Pedro F Marquez

Posted on Feb 13, 2023 • Originally published at pedromarquez.dev

Running Go code inside a NodeJS app with WASM (Part 1/2, 2023)

#ai #softwareengineering #discuss

NodeJS is an excellent tool to quickly set up small services like HTTP servers thanks to its ease of integration with other libraries like SSR for web frameworks and NoSQL databases like MongoDB.

However, due to its interpreted nature, JavaScript is not the right tool for memory-intensive tasks. Other compiled languages like Golang get the upper hand for some tasks, as they are optimized for them. It would be awesome if we could get the best of both worlds, isn't it? Enter WebAssembly.

Brief disclaimer

The example explained in this post -as most WebAssmebly-specific libraries are at this point in time- is based on some experiment libraries, which are subject to changes in the future. This doesn't mean you cannot use them in production, but you should be aware that the APIs of these libraries are not guaranteed to be backward compatible in future releases and extra refactoring work may be needed when updating versions of Go or NodeJS.

Some background

JavaScript is an interpreted language. This means that, due to its dynamic typing nature, the application cannot make assumptions about what type of data will be used at run time: A variable passed to a function could be a string, an object or even a function.

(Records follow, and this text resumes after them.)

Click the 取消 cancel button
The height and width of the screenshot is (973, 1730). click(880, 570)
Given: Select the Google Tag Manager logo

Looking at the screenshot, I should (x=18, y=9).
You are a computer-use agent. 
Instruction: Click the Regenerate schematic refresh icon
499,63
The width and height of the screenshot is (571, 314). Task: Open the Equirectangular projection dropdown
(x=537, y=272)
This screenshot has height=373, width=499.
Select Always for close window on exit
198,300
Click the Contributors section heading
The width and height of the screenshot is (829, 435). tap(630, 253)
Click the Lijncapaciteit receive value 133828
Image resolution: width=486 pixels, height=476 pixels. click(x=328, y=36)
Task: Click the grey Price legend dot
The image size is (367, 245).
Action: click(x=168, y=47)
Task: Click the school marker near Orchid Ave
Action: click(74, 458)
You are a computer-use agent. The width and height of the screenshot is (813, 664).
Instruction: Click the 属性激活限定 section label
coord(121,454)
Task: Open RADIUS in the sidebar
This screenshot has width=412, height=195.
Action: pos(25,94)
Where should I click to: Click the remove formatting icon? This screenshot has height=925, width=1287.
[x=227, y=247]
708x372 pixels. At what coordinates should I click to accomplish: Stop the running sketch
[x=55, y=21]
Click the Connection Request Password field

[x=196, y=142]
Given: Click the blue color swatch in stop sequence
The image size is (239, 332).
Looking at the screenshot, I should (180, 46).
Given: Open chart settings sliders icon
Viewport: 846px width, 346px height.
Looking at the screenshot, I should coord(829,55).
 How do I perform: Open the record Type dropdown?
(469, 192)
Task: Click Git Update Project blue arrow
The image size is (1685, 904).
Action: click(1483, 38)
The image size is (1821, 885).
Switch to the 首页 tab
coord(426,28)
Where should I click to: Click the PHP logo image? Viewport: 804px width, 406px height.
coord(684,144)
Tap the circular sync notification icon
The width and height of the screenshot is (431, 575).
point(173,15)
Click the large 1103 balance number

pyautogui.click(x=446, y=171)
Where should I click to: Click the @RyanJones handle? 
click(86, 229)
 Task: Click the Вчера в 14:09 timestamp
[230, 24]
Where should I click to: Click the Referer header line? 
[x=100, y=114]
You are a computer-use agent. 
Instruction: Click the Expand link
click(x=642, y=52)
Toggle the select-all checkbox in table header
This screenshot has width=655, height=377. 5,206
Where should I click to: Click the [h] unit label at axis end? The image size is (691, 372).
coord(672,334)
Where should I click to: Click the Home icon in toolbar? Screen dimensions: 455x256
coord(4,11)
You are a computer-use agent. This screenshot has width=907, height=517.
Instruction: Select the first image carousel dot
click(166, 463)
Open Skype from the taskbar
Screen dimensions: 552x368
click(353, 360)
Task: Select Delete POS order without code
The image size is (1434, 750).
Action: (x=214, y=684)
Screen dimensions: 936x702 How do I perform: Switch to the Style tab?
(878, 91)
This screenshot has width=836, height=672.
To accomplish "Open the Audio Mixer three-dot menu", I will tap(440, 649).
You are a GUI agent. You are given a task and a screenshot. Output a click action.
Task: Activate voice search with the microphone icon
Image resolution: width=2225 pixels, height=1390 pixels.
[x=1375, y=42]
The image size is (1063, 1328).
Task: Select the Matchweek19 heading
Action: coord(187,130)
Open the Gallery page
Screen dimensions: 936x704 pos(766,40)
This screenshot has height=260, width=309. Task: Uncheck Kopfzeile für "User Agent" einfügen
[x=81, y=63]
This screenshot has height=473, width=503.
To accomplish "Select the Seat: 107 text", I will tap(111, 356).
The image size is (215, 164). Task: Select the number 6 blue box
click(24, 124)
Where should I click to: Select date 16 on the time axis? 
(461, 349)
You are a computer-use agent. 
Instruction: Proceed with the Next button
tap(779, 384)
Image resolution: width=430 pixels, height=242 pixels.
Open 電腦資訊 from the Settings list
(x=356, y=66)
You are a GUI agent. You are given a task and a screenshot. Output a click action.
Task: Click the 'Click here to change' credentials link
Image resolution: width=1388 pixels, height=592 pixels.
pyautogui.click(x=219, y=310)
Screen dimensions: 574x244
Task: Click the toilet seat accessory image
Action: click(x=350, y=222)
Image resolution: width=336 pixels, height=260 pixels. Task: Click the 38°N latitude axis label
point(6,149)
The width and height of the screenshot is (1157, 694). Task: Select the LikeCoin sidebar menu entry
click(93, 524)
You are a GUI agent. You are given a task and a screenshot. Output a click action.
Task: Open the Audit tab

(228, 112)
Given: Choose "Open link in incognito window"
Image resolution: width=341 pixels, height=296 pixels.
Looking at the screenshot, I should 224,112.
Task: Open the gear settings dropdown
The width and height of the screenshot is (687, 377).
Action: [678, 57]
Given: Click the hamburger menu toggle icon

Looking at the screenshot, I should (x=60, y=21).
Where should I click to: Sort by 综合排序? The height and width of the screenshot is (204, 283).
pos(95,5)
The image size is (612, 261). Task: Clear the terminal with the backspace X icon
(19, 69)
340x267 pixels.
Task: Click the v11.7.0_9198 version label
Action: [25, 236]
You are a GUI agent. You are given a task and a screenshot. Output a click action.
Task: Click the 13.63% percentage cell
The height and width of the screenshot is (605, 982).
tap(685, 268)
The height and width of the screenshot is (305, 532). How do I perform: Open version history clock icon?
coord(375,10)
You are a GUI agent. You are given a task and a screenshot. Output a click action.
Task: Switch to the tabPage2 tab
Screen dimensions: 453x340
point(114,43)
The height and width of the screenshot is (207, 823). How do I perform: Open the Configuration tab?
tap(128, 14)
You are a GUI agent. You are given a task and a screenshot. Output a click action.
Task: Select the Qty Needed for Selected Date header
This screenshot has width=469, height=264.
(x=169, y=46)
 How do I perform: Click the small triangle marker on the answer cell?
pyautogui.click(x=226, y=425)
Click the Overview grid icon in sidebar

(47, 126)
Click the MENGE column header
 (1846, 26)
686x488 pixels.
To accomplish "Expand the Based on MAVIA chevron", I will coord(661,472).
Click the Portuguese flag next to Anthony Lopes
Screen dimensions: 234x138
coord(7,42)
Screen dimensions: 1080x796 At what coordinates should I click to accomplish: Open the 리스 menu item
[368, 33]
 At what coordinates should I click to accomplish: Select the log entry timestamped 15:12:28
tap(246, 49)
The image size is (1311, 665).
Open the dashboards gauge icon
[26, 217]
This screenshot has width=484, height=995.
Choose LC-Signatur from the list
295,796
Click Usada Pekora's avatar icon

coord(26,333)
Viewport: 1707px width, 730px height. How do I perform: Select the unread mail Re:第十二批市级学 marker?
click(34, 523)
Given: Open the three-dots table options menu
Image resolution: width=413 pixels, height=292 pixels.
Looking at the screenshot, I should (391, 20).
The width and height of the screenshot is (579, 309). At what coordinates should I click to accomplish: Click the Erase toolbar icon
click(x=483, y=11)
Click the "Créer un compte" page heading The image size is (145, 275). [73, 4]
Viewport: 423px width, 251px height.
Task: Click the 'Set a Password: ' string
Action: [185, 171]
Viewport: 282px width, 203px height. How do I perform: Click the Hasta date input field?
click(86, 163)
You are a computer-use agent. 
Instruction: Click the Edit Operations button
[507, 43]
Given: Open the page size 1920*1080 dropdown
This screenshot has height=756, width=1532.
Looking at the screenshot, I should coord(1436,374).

While dynamic typing provides a lot of flexibility to developers, the interpreter executing the code cannot optimize the code ahead of time. This is why JavaScript engines like those used in browsers perform Just-in-time (JIT) optimization.

JIT essentially is a caching strategy over the code and the specific types used in it. As code is interpreted and executed, the JIT compiler will keep track of the types used in the code, convert it to bytecode (low-level instructions) and use this optimized version of the code the next time this code is called.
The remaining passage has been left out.